Da quando la cyber-security ha raggiunto una
maggiore maturità esistono corsi e certificazioni che portano ad
imparare i rudimenti e valutano le competenze dei professionisti.
La certificazione più richiesta è quella data
dalla Offensive Security che, al termine del corso dallo stampo
meramente pratico
sottopone ad un esame della durata di 24 ore. È una specie di gioco
“ruba bandiera”. Si pratica in un ambiente virtuale appositamente
preparato. In breve, si deve riuscire ad aggirare le misure di
sicurezza di alcuni computer remoti e leggere la stringa segreta di
codice.
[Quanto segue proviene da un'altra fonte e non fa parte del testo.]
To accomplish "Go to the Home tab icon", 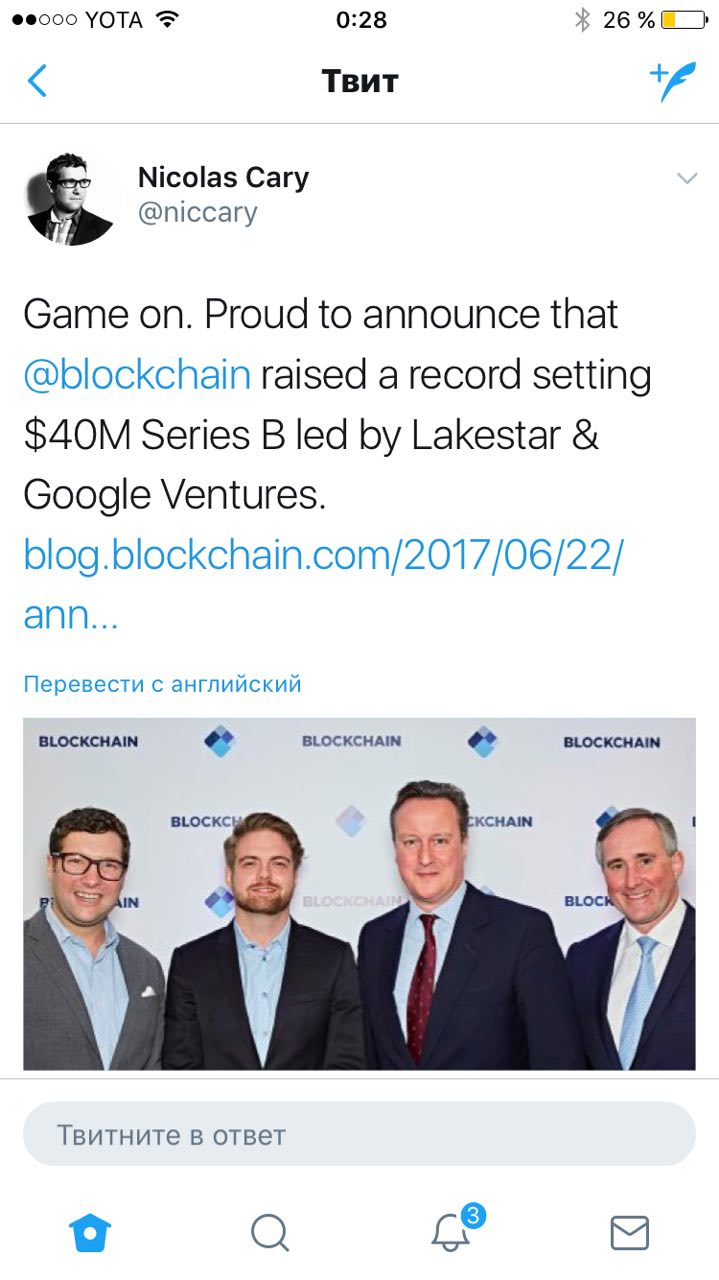I will click(89, 1233).
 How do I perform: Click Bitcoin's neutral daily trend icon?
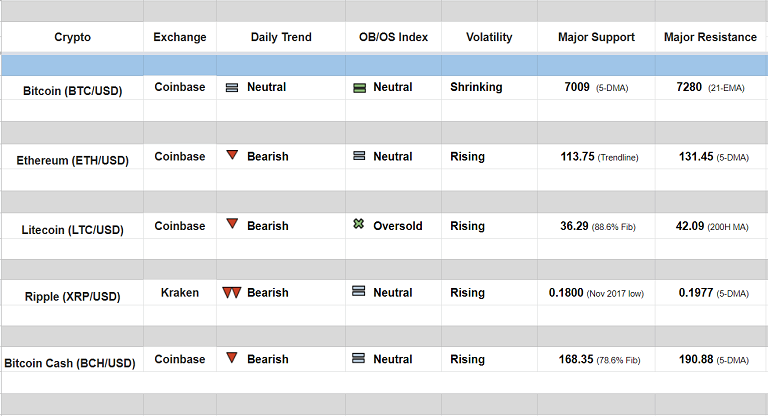(x=232, y=88)
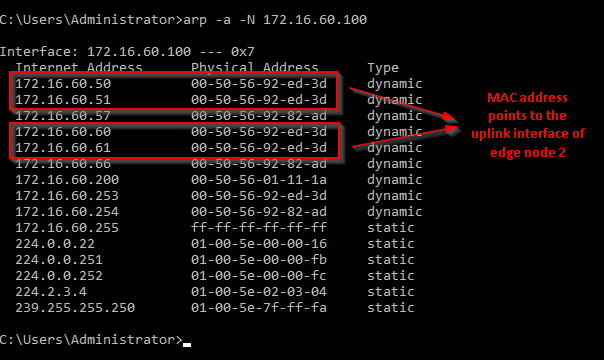Click MAC address 00-50-56-01-11-1a

[x=259, y=179]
È un esame difficile in cui si dimostrano competenze
tecniche e resilienza alla fatica. Si corre contro il tempo. Però,
il corso dà soltanto i rudimenti e poi, da lì in avanti si deve
sbattere la testa e trovare la soluzione degli enigmi. Il loro motto
è “try harder”
ovvero “impegnati di più”. La filosofia è che in internet c’è
tutto, bisogna solo saper trovare la soluzione al problema.
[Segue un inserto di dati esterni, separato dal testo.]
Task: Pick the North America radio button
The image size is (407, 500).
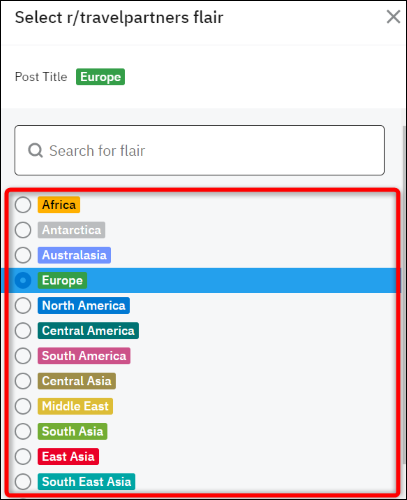Action: 23,305
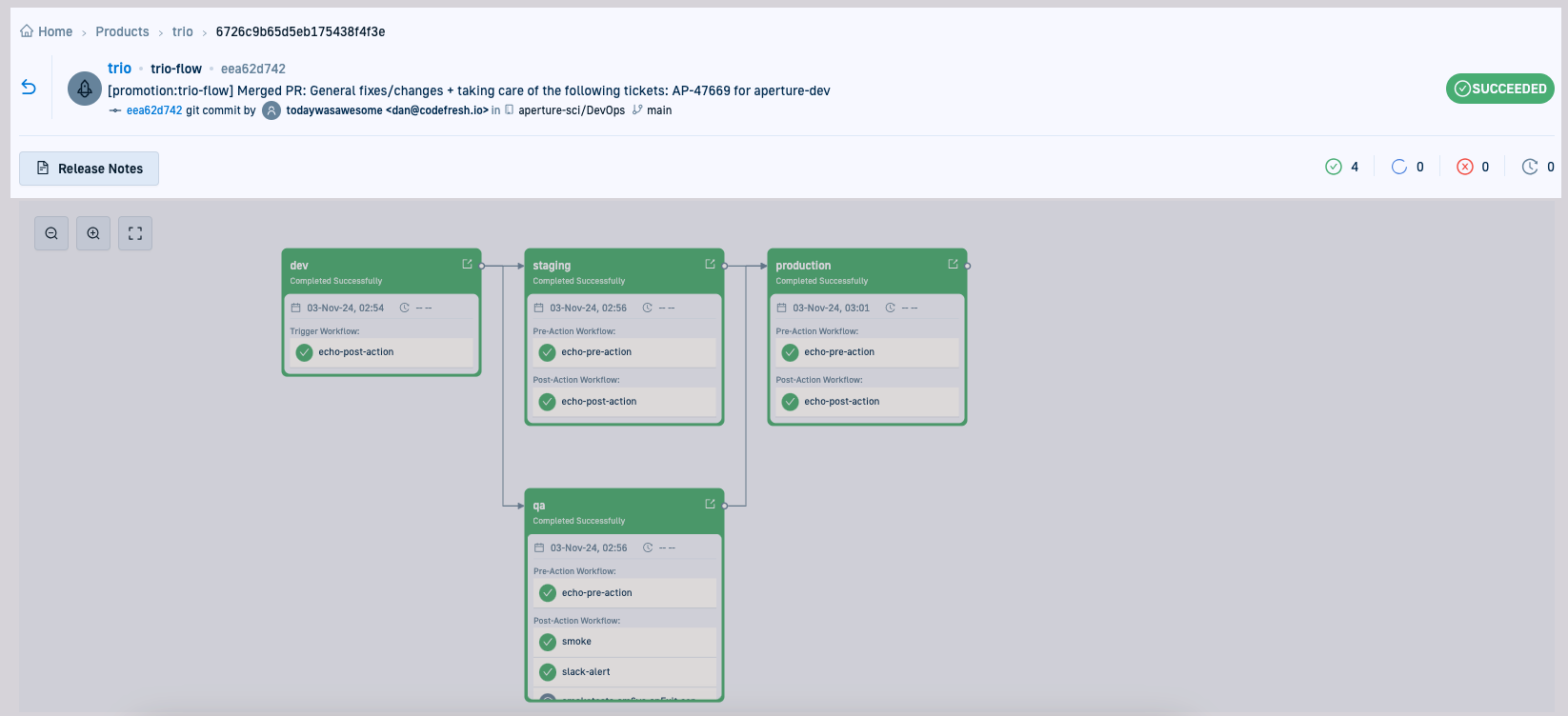Click the back arrow icon
Image resolution: width=1568 pixels, height=716 pixels.
tap(29, 88)
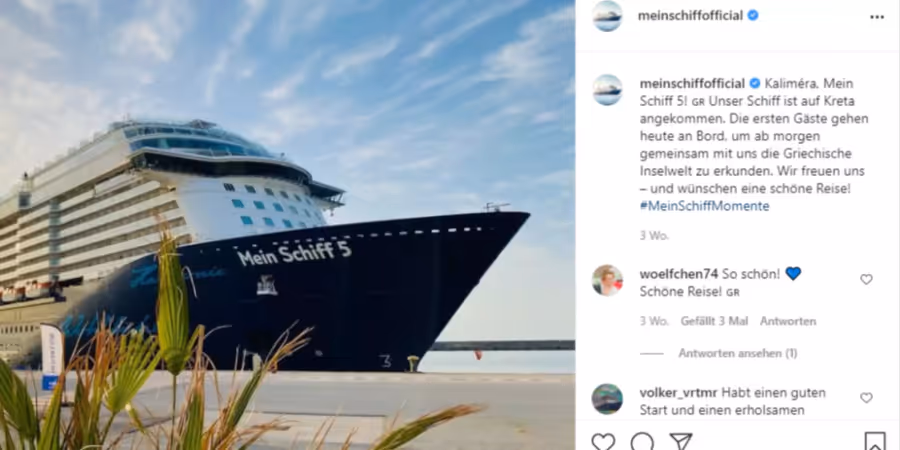Expand replies via Antworten ansehen (1)
This screenshot has width=900, height=450.
coord(738,354)
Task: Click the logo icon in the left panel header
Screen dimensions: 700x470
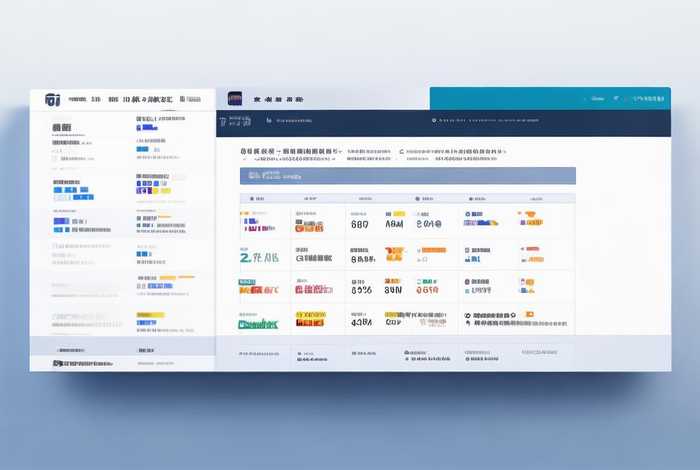Action: 52,100
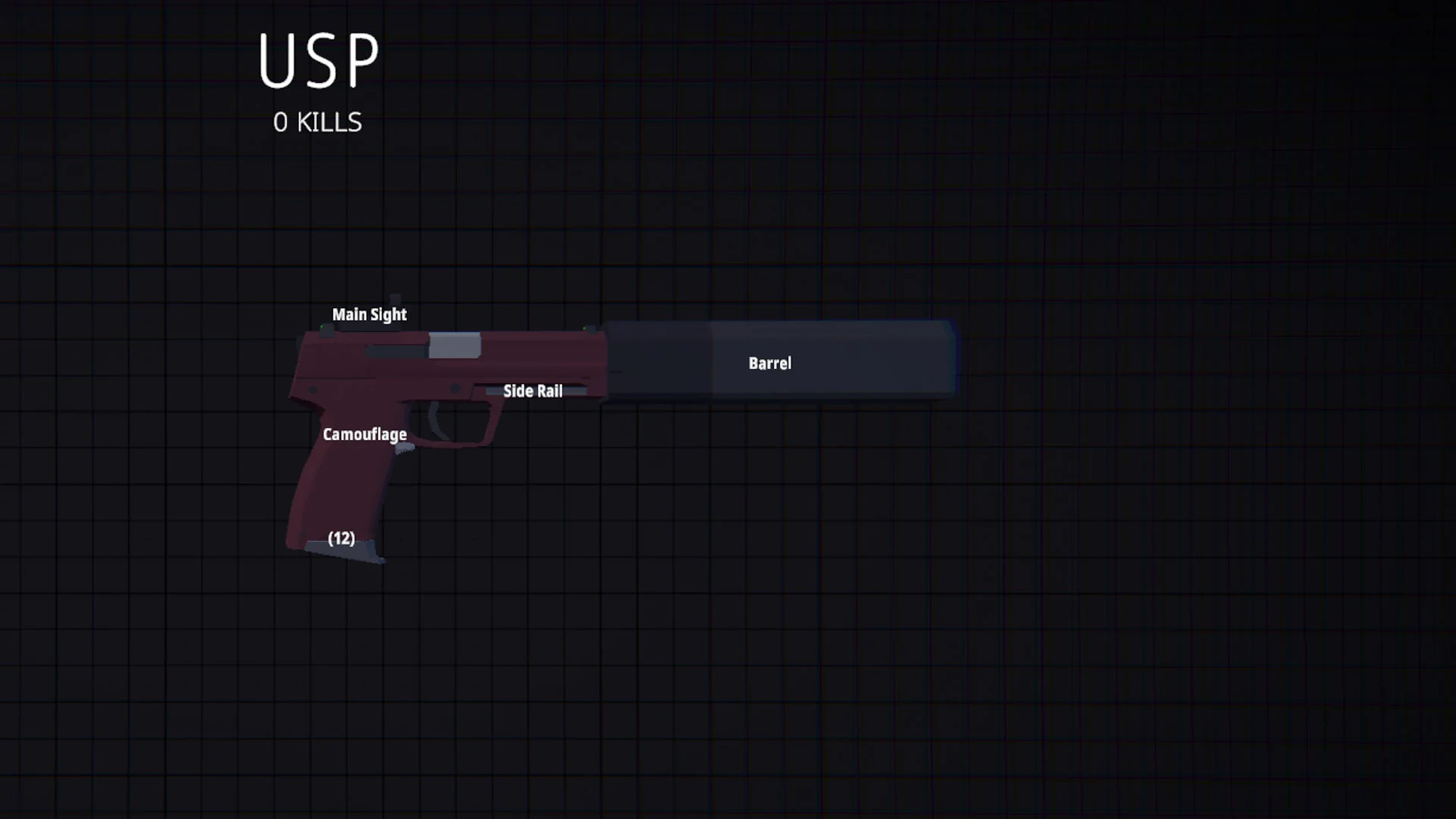Open the Main Sight attachment slot
The image size is (1456, 819).
pos(369,314)
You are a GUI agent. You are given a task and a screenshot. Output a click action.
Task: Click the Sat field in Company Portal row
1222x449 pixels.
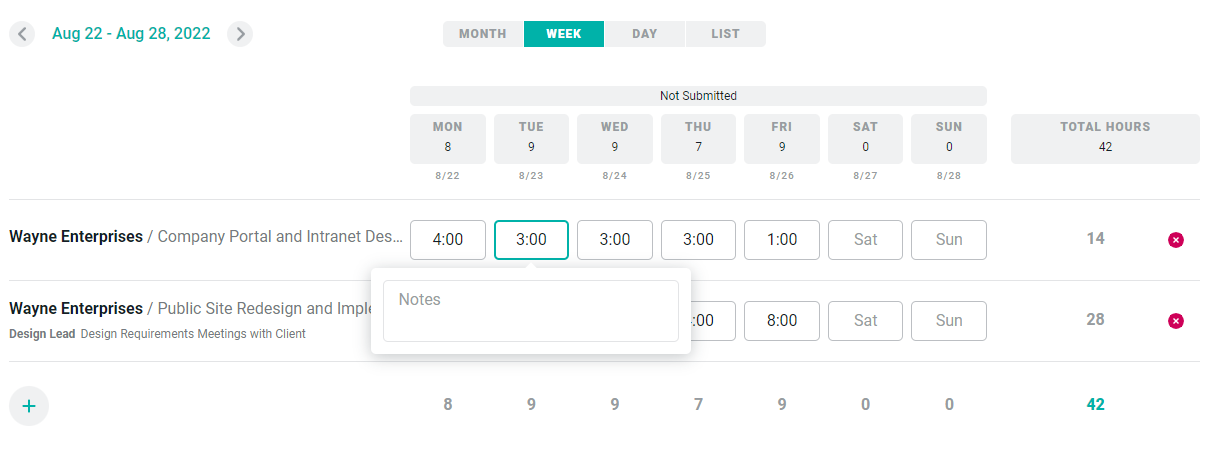(x=865, y=240)
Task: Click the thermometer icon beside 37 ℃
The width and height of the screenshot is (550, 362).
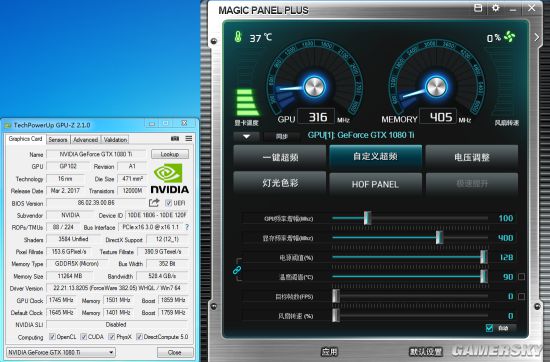Action: pos(238,37)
Questo è l’approccio “fare per
capire”.
Da un’idea completamente opposta, “capire
per fare”, nascono i corsi della
SANS (certificazioni GIAC) e della eLearnSecurity. Ma le similitudini
tra queste ultime due aziende finiscono qui. I corsi della SANS
sono più tradizionali. Si strutturano in due fasi, una frontale in
presenza ed una basata su manuali. L’eLearnSecurity, invece, è
solo online. Prima s’impara la teoria tramite migliaia di lastrine
contenenti un paio di concetti ciascuna, poi si guardano i video di
chi opera con gli strumenti descritti ed infine si svolgono i
laboratori pratici. In caso di difficoltà ci sono i forum interni
per cercare o chiedere risposte.
Così facendo si costruisce un bagaglio
culturale che si traduce in un metodo di lavoro. È vero che su
internet c’è tutto ma c’è anche il contrario di tutto e se non
si conoscono i migliori strumenti e le migliori pratiche chiunque
si può perdere nella nuvola.
Nel suo intento di accompagnare i discenti
nelle loro scelte, la eLearnSecurity consiglia dei Training Paths,
ovvero dei percorsi formativi che consentono ai professionisti della
cyber-security di raggiungere una certa maturità. I percorsi
proposti vanno dalla difesa aziendale e la risposta agli incidenti
(Blue team), al Network e Web Application Pentester
(Red Team).
“Essendo
Cappuccetto innamorata del colore “rosso”, decise che il primo
corso che avrebbe frequentato sarebbe stato il Penetration Testing
Student. Dopo aver letto e riletto tutto il materiale aveva deciso di
acquistare i laboratori e l’esame per testare e certificare le
competenze acquisite”.
Non è un corso facile ma può essere seguito e
superato da chiunque abbia voglia di impegnarsi per qualche mese,
guardare video e tutorial, provare laboratori didattici. L’esame si
svolge in un ambiente realistico e dura tre giorni, è elementare ma
non scontato, impegnativo ma non frustrante. Si va di corsa ma senza
fretta. Bisogna trovare il modo di violare un server web configurato
male e sfruttare questa “porta” per accedere all’area privata.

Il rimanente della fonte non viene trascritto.